### To do:
Search the records for the word "folder" and copy every line in which it occurs.

--- START ---

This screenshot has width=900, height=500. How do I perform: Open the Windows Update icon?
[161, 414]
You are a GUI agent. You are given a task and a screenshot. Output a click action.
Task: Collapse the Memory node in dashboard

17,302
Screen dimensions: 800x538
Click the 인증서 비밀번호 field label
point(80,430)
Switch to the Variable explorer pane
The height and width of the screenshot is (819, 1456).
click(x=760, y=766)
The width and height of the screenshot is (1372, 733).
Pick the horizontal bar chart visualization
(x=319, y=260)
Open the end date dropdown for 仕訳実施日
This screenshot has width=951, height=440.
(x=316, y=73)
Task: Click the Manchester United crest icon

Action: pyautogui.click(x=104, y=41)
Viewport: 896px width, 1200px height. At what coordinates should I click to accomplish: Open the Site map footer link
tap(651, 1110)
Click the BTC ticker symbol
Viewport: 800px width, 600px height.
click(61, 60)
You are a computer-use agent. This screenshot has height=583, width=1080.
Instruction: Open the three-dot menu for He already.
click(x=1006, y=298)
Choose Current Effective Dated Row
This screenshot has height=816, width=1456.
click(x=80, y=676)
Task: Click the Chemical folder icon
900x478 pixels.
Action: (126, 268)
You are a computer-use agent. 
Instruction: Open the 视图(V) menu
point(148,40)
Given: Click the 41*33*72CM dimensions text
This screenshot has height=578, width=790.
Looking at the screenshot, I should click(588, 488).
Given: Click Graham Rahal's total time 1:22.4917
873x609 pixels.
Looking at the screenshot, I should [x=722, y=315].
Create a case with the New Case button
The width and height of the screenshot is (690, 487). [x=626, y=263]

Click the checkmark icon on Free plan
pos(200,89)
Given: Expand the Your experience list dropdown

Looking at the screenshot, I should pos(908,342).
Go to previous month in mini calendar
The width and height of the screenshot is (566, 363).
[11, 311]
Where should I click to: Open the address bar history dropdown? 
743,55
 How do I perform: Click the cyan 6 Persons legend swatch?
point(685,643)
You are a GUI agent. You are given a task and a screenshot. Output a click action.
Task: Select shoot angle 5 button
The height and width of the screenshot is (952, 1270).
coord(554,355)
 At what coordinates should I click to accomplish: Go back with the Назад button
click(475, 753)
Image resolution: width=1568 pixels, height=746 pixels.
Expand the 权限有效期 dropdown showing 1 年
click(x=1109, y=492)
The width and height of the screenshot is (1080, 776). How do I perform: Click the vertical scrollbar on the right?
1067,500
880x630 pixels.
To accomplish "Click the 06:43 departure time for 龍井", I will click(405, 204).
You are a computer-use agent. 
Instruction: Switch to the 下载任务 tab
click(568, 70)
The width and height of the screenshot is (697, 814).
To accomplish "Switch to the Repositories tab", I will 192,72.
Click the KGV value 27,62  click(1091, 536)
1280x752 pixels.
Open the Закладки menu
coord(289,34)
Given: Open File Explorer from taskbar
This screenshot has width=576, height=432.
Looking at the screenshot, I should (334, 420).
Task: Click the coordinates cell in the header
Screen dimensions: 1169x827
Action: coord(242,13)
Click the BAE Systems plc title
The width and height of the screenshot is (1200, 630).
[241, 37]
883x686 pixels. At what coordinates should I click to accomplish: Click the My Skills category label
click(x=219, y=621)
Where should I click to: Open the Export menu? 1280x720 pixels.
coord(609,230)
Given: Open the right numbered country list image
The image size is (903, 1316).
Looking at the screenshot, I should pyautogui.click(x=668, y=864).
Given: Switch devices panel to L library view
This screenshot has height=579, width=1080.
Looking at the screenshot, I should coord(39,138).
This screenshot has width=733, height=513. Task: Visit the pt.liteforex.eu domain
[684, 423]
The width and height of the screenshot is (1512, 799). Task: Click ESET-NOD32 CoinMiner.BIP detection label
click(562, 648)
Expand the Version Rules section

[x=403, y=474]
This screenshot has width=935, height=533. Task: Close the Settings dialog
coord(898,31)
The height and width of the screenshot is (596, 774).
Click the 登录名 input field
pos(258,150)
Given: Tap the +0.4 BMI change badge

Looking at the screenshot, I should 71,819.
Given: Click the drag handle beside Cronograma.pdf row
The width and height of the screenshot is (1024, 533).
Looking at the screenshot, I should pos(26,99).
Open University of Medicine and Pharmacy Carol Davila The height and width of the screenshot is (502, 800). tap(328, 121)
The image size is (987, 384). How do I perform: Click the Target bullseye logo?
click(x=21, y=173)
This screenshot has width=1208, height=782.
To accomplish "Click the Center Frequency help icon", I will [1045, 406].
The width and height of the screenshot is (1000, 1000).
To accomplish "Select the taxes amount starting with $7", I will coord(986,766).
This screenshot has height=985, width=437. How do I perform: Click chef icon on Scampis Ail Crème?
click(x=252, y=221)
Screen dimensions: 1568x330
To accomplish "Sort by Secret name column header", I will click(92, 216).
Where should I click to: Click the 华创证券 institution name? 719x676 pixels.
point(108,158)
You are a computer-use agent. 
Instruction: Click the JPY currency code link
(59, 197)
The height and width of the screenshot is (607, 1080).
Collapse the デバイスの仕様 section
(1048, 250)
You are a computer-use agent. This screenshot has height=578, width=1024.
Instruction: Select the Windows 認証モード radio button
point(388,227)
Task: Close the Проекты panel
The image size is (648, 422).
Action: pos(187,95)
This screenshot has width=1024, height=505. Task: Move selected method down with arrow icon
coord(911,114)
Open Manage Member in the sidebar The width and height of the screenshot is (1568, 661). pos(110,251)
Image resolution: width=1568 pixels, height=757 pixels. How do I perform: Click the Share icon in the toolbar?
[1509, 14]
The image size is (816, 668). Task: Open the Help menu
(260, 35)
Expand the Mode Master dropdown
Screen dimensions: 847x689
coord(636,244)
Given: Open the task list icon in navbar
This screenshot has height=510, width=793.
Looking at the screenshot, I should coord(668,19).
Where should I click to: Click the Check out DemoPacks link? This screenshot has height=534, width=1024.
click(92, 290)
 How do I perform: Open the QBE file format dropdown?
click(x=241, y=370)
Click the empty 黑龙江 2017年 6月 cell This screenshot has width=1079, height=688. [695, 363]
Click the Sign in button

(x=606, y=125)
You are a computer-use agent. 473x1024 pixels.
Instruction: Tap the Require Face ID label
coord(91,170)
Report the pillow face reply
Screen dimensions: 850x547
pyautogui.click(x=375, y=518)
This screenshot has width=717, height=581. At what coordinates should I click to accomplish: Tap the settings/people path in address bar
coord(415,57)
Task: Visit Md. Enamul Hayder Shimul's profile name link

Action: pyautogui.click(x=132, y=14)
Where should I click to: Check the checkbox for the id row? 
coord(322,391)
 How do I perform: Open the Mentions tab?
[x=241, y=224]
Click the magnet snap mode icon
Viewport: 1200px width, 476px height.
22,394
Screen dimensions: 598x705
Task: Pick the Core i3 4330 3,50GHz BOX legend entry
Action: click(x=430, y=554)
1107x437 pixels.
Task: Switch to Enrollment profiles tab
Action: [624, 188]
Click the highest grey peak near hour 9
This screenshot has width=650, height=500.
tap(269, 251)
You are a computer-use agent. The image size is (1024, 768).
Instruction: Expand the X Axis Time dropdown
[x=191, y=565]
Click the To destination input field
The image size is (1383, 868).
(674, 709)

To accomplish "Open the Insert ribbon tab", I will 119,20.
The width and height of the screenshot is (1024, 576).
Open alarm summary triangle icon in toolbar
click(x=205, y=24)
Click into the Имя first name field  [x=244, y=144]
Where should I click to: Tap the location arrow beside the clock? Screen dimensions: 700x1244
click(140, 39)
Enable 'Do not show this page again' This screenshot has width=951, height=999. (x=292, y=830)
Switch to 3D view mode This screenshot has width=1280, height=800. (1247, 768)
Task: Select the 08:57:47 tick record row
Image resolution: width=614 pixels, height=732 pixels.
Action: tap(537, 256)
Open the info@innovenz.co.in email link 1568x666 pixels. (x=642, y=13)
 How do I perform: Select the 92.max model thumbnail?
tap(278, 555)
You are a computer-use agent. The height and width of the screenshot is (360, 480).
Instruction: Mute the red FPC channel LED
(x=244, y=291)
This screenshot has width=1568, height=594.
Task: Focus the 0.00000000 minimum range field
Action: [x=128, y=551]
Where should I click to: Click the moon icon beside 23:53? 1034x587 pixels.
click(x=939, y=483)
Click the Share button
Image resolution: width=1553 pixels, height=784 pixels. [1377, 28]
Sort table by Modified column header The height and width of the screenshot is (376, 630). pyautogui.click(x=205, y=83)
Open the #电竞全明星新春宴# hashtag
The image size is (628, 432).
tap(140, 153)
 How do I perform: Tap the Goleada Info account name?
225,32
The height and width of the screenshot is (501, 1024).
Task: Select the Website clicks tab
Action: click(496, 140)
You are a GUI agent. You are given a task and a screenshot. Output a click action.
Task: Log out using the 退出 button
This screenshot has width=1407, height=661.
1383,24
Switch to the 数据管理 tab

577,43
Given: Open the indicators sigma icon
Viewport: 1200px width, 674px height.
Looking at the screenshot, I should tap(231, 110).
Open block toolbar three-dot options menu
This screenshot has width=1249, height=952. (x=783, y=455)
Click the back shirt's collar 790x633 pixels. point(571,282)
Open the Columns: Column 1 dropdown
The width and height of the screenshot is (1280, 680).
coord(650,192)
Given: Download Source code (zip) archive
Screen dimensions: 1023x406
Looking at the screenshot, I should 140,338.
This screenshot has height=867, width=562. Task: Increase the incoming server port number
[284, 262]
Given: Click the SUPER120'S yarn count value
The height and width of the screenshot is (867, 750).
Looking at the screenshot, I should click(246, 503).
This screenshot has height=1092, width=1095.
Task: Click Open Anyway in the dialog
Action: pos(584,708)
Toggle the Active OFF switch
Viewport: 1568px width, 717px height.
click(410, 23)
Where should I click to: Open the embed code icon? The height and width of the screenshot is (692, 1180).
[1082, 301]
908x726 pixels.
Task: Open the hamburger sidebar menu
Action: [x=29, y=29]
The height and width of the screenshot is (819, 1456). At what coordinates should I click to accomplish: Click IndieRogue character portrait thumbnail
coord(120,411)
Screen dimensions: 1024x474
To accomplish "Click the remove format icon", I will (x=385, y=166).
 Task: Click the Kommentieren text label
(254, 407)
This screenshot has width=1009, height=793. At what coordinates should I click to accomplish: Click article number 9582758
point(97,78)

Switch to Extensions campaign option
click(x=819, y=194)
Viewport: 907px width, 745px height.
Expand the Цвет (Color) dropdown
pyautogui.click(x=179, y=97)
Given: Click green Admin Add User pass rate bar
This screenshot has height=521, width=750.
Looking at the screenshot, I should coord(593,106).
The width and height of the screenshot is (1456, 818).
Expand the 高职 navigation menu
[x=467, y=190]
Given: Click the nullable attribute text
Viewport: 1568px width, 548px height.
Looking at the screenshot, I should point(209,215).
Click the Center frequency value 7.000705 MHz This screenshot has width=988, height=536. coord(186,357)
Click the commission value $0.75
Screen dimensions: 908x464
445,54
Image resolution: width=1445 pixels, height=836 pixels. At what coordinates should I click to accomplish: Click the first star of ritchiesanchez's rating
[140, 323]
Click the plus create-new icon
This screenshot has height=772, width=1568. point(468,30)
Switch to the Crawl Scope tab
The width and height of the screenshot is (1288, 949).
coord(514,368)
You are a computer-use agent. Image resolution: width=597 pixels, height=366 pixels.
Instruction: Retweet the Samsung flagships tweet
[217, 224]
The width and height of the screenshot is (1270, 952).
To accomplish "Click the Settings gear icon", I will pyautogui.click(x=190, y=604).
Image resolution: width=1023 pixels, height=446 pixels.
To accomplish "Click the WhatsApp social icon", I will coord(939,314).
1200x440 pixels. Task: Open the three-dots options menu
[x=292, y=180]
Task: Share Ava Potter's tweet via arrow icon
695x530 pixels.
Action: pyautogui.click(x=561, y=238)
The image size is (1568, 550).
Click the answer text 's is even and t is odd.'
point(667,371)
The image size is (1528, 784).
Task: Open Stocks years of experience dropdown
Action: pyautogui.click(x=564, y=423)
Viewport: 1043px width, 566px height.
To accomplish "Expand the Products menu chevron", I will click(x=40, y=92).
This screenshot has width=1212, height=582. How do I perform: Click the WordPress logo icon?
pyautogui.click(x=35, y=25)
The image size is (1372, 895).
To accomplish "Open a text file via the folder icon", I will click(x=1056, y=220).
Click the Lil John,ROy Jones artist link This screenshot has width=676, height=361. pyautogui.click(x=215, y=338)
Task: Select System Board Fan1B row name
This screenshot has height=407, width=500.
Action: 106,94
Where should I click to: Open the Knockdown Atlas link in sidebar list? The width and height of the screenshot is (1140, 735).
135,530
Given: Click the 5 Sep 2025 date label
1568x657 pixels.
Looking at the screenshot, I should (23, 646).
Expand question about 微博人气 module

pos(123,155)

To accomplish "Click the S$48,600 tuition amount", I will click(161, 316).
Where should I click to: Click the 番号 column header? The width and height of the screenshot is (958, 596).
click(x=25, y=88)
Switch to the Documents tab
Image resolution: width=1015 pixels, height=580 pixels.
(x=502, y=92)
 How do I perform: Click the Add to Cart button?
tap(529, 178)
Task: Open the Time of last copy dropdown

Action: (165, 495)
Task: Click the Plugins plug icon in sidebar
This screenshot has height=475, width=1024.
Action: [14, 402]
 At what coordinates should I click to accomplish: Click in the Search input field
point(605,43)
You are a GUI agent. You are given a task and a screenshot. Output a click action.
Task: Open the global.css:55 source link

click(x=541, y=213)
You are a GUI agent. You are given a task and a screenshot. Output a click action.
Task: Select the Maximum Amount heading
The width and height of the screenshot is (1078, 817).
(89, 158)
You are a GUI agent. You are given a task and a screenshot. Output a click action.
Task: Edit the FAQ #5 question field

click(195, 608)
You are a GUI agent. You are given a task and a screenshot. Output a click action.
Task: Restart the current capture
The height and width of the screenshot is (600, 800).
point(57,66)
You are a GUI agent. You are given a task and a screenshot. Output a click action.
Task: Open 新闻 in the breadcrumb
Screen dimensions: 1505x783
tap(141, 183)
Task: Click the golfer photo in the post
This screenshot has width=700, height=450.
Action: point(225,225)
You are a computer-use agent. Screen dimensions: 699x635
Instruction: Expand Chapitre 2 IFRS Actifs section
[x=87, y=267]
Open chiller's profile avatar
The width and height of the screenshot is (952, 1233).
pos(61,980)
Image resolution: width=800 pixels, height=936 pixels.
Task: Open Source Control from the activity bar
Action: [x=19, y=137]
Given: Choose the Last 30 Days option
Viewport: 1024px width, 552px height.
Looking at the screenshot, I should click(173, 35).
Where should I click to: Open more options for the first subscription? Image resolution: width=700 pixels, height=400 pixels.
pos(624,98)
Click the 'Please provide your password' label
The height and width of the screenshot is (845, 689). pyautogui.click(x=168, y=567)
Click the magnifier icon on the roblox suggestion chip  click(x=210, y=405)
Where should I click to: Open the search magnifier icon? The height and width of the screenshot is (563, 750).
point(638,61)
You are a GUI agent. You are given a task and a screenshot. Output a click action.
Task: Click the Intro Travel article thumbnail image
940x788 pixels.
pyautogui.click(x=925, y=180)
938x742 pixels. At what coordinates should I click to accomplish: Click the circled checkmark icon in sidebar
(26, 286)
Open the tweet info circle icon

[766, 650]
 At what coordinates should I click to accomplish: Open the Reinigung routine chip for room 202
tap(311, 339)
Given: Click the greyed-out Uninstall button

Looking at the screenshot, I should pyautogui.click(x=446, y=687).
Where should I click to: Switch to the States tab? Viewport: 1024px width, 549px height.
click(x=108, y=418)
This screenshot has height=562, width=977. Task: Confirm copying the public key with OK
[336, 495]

--- END ---

### Written response:
Task: Click the Chemical folder icon
To accomplish "Open a text file via the folder icon", I will click(x=1056, y=220).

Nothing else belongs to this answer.